Edit Note: I also have Striker, purchased right after in came out, and still in the original, now somewhat water-damaged box. I never did like it.

<Shrug> I don't think much of gold being any kind of consistent benchmark any more then any other commodity or element, by the early 1900s gold 'wasn't what it was' anyway due to the development of low-grade ore processing, the whole world gold supply increased which relieved pressure on it's demand, and the demand was synthesized in large measure by law anyway.

Gold is more in demand now with bigger populations and economic uncertainties, but the next big gold mine developed can change all that.

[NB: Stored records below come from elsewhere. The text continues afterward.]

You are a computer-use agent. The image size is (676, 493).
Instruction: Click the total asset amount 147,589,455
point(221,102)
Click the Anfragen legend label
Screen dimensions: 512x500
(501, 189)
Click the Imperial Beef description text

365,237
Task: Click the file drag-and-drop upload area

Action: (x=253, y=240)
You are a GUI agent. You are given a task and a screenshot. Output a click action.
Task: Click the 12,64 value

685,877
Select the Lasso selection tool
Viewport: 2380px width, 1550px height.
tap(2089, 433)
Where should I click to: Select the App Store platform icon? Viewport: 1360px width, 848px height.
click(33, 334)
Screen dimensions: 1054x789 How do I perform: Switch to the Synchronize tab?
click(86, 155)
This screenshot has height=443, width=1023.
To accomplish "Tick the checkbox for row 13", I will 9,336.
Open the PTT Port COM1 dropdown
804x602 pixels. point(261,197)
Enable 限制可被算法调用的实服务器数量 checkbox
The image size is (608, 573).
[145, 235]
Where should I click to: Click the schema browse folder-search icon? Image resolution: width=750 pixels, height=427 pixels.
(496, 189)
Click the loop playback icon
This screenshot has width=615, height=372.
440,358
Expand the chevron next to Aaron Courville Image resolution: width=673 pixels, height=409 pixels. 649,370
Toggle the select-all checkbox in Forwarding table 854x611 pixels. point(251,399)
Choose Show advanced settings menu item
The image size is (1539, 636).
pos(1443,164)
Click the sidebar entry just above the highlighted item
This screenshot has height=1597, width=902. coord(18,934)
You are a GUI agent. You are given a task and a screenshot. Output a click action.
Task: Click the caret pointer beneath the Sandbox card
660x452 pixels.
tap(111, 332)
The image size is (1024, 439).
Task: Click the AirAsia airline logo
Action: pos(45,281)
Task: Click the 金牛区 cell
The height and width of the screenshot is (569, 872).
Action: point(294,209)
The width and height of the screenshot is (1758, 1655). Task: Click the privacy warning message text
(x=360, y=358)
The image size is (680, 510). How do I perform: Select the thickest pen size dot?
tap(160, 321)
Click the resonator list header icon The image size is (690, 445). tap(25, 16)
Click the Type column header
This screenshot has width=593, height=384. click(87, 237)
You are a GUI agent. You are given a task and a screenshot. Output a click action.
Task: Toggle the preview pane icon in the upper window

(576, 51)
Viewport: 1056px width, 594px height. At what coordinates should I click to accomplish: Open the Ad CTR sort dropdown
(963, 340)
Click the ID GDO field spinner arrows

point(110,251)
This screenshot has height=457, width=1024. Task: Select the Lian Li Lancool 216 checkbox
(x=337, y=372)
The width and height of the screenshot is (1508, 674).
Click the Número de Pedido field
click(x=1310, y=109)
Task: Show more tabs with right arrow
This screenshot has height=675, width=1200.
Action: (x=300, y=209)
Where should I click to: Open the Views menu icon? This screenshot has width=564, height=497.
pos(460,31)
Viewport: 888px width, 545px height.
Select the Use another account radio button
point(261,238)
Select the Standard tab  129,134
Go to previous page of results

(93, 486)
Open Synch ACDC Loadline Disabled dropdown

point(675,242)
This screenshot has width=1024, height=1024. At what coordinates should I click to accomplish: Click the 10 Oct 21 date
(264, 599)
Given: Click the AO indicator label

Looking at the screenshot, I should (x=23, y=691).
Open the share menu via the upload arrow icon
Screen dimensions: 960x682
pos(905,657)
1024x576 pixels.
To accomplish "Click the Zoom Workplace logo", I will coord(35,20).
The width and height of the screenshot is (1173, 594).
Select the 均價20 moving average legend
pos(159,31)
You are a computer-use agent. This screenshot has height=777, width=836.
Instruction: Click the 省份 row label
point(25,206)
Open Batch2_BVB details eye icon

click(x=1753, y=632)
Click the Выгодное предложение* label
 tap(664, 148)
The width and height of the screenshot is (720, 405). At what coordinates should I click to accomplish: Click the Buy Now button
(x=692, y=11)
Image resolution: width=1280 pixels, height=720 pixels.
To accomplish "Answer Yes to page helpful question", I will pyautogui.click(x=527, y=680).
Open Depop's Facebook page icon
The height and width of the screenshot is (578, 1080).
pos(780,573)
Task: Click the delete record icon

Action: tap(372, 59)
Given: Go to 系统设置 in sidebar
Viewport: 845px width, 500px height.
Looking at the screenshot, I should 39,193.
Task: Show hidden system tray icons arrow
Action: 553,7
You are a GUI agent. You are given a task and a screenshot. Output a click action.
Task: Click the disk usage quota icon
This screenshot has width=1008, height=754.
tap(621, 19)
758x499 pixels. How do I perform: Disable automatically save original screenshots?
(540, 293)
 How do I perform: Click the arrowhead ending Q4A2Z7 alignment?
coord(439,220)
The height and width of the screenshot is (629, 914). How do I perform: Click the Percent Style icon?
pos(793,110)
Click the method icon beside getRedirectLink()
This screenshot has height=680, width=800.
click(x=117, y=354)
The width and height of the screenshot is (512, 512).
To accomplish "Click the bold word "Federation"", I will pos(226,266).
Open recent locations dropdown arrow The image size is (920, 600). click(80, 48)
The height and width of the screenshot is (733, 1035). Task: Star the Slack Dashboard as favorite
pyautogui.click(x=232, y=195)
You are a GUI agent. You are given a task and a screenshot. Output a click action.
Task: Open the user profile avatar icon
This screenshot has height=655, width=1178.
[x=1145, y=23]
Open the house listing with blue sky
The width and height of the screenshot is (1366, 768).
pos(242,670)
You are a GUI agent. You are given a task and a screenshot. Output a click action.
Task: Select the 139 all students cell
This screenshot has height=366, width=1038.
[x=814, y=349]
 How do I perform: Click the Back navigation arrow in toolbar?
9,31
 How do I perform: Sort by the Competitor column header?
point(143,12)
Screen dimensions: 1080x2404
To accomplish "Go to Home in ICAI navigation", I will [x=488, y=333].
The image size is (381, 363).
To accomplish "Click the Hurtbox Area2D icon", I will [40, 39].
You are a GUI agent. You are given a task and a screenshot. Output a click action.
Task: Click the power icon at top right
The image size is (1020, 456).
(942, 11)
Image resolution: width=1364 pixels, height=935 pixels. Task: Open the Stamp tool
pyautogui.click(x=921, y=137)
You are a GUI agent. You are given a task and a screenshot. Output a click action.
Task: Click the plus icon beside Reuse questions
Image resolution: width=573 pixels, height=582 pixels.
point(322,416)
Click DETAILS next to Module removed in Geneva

We can expect belter strikes, synthetic gold processes, population increases, political favor towards or against it as a currency commodity to alter it's value over the centuries.

CT has the rifle, the specific models as the Springfield M14 7.62mm or 7.62mm Belgian FN FAL, at 220 Cr, so reasonably close to your model, 40 years off but I don't think we inflated near as much to your 1918 reference date and item.

Probably the 'right' benchmark is to use 1977 as the reference ratio of items to credits to dollars, since that would be the moment the valuation was set.

Measuring Worth shows different combos for a 1977 dollar, but roughly 4:1 will do it.

So get ahold of item prices in 1977, figure out the ratio whether 2:1 or 1:1 or 1:3 or whatever, divide current items by 4 and then apply the ratio, and that should do it.

Oh, and I was just looking over the ruleset for your airplane babies. Definite rules for compressors for thin atmo engines. No exotic atmo options.